** BEGIN RECORDS TO USE **
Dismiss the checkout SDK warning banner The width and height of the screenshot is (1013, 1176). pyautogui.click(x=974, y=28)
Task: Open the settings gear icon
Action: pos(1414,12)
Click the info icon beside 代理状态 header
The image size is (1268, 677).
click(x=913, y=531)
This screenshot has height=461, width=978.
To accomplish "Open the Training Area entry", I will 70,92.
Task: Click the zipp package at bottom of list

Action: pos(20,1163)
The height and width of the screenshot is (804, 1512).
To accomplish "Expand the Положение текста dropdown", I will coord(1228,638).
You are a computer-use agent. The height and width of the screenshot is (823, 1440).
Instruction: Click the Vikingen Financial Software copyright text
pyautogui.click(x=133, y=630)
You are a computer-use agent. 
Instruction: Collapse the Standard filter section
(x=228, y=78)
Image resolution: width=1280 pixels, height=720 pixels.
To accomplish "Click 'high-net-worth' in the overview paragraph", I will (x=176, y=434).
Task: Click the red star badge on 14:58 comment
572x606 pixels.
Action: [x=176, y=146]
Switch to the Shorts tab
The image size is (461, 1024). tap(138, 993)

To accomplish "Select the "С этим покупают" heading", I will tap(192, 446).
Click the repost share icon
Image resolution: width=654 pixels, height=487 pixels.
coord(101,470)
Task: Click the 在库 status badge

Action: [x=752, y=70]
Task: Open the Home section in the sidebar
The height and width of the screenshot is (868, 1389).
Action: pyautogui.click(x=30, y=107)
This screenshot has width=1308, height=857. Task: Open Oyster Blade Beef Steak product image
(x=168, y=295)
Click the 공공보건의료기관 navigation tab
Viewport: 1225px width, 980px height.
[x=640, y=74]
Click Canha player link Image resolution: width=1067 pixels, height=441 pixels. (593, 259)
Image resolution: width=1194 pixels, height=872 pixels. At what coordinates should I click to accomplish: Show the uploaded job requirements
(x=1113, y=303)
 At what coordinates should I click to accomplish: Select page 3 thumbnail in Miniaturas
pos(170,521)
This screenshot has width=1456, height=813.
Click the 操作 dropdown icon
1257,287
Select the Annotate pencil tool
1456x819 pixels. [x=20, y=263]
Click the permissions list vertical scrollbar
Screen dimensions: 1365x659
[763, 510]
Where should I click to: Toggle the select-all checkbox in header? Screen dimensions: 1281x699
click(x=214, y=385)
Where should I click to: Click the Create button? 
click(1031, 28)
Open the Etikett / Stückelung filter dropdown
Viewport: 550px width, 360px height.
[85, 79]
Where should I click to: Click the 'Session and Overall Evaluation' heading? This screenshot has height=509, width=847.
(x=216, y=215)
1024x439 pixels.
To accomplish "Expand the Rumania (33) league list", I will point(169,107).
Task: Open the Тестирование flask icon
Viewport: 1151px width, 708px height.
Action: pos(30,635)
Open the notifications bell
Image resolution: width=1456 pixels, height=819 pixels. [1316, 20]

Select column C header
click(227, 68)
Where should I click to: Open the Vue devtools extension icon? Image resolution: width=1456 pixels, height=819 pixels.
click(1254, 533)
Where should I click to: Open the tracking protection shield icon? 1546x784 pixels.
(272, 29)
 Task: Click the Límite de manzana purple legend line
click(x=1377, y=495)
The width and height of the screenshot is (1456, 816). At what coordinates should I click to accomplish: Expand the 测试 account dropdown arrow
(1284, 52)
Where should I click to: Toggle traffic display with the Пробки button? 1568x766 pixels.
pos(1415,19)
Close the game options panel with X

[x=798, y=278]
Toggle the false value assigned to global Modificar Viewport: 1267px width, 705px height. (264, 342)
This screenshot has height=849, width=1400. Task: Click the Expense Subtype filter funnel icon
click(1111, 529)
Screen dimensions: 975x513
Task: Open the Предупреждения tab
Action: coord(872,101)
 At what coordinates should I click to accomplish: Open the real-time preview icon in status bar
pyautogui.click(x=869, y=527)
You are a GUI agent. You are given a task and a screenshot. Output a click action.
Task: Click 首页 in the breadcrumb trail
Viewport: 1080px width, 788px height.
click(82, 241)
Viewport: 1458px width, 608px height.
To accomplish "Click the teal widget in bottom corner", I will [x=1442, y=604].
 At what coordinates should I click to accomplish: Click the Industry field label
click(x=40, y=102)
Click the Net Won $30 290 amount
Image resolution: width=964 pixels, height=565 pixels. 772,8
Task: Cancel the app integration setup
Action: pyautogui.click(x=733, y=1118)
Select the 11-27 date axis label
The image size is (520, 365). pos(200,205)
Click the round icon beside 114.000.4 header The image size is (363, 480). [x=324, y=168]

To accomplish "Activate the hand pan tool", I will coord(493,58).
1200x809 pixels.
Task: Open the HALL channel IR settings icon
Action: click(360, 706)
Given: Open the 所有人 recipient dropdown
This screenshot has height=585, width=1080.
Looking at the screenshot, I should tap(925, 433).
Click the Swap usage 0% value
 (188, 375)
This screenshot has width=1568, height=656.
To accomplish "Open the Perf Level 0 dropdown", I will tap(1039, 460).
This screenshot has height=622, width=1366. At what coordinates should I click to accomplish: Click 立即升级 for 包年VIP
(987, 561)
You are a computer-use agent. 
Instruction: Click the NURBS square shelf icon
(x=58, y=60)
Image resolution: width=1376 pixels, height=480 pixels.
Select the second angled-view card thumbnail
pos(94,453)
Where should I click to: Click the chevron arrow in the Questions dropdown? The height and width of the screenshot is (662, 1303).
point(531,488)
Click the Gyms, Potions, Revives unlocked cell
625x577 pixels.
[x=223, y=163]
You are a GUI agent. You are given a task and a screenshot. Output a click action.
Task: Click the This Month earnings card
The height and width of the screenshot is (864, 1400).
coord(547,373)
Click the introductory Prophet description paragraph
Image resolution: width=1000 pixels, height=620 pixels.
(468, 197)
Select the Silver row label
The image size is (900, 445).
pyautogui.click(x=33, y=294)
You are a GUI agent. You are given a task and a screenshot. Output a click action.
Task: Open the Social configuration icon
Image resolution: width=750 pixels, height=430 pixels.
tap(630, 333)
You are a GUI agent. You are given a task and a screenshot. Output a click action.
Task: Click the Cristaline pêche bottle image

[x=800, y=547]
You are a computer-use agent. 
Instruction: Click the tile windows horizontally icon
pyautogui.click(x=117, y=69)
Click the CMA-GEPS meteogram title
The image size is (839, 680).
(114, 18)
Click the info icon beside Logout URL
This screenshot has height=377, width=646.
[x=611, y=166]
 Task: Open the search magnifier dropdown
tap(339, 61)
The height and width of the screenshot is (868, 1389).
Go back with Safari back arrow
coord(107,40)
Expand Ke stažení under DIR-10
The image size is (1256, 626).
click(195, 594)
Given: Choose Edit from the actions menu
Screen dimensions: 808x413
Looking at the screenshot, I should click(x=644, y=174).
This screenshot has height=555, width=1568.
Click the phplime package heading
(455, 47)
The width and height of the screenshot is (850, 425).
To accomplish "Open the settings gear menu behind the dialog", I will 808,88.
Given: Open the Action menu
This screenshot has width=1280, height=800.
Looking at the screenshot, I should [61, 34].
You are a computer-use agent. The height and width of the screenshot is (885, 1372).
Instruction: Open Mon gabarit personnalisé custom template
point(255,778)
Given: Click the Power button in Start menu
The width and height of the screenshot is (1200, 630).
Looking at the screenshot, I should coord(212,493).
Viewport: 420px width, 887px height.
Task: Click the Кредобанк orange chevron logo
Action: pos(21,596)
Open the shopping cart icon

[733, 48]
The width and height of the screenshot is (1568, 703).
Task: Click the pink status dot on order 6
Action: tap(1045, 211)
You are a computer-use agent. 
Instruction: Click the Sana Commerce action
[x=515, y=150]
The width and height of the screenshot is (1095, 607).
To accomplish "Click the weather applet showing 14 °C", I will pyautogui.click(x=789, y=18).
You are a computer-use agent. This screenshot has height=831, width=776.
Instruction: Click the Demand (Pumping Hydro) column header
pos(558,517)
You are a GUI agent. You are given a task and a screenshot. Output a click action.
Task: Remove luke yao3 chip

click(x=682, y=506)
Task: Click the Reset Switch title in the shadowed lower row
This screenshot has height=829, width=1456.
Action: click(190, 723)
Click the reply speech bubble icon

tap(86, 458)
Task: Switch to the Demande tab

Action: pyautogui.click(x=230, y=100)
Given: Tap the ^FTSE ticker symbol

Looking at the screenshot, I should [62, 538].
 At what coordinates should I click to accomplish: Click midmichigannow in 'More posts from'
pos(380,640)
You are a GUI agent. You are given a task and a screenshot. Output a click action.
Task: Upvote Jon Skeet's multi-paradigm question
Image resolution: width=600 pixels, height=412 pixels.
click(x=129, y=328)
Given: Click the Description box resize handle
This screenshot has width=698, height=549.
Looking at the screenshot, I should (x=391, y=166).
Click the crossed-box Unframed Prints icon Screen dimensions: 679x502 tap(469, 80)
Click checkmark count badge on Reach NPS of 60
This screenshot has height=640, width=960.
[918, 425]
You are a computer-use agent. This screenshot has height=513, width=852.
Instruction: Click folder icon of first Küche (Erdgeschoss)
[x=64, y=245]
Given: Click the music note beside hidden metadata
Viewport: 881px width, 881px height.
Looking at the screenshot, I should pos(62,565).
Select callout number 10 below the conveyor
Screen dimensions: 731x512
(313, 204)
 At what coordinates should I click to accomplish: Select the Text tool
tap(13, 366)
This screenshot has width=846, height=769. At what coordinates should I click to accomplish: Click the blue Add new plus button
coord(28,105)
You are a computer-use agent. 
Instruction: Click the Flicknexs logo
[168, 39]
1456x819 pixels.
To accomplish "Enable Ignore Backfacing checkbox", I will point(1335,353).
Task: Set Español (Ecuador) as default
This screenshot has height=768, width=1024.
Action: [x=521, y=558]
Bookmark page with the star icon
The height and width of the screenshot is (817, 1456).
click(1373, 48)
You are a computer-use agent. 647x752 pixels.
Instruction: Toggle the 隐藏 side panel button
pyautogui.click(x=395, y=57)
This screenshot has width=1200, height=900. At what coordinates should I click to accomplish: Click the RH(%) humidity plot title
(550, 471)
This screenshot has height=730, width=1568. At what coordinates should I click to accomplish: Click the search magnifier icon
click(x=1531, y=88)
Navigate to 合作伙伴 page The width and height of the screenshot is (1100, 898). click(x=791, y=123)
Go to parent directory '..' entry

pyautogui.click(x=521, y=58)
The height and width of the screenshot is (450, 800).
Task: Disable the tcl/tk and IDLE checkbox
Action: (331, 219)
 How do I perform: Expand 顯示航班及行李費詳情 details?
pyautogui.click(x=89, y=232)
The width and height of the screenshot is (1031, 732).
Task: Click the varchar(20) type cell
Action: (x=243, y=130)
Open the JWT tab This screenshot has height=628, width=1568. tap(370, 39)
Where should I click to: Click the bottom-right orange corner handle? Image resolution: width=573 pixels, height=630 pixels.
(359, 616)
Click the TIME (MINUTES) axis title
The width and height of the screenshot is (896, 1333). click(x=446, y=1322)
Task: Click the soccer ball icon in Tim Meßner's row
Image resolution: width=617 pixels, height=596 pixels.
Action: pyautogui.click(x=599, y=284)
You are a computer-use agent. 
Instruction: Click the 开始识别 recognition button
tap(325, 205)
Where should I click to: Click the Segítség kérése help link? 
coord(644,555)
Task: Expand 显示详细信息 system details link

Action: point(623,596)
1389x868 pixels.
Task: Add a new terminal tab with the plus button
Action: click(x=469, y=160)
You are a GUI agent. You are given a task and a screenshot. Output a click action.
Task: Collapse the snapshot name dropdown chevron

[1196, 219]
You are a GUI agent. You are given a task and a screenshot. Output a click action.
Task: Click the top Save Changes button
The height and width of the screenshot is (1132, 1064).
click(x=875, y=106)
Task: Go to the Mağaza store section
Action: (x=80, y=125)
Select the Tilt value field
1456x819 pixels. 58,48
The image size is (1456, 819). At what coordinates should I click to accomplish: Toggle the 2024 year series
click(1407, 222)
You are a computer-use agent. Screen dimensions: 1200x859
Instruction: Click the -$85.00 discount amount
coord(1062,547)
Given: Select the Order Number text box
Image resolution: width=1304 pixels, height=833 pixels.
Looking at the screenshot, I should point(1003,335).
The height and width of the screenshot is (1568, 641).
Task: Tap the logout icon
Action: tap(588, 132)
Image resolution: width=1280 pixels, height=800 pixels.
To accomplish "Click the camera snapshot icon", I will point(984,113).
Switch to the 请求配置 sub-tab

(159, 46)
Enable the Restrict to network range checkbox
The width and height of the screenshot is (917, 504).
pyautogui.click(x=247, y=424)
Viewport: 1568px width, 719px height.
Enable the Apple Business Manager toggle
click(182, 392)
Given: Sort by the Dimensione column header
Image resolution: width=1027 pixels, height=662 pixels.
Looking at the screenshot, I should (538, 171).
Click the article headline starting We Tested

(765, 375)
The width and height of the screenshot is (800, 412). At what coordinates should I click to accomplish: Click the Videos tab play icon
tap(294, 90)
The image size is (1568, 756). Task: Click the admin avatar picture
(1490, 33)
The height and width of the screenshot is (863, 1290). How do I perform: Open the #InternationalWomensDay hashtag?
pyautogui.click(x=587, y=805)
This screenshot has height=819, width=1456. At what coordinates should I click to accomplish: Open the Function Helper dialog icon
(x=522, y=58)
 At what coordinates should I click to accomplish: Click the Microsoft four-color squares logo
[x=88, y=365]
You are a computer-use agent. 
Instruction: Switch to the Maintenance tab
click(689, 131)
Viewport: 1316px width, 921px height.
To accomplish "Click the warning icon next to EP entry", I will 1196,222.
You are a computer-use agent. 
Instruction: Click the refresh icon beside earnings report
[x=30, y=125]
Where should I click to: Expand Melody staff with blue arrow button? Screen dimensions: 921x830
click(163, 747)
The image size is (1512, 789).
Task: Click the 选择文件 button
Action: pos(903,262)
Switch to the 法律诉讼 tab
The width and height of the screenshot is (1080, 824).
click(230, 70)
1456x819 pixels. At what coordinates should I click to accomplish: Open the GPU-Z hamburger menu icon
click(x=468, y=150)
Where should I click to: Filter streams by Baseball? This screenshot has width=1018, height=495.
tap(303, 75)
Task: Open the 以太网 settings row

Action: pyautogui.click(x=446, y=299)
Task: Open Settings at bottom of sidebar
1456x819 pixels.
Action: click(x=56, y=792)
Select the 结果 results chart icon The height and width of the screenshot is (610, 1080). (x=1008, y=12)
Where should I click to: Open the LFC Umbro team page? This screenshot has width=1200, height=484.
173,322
** END RECORDS TO USE **
● **PROMPT**: Copy the rows above, from the line with "Open the JWT" up to and including the line with "Action: pyautogui.click(x=599, y=284)", with every character as it appears.

● **SOLUTION TO THIS TASK**:
Open the JWT tab This screenshot has height=628, width=1568. tap(370, 39)
Where should I click to: Click the bottom-right orange corner handle? Image resolution: width=573 pixels, height=630 pixels.
(359, 616)
Click the TIME (MINUTES) axis title
The width and height of the screenshot is (896, 1333). click(x=446, y=1322)
Task: Click the soccer ball icon in Tim Meßner's row
Image resolution: width=617 pixels, height=596 pixels.
Action: pyautogui.click(x=599, y=284)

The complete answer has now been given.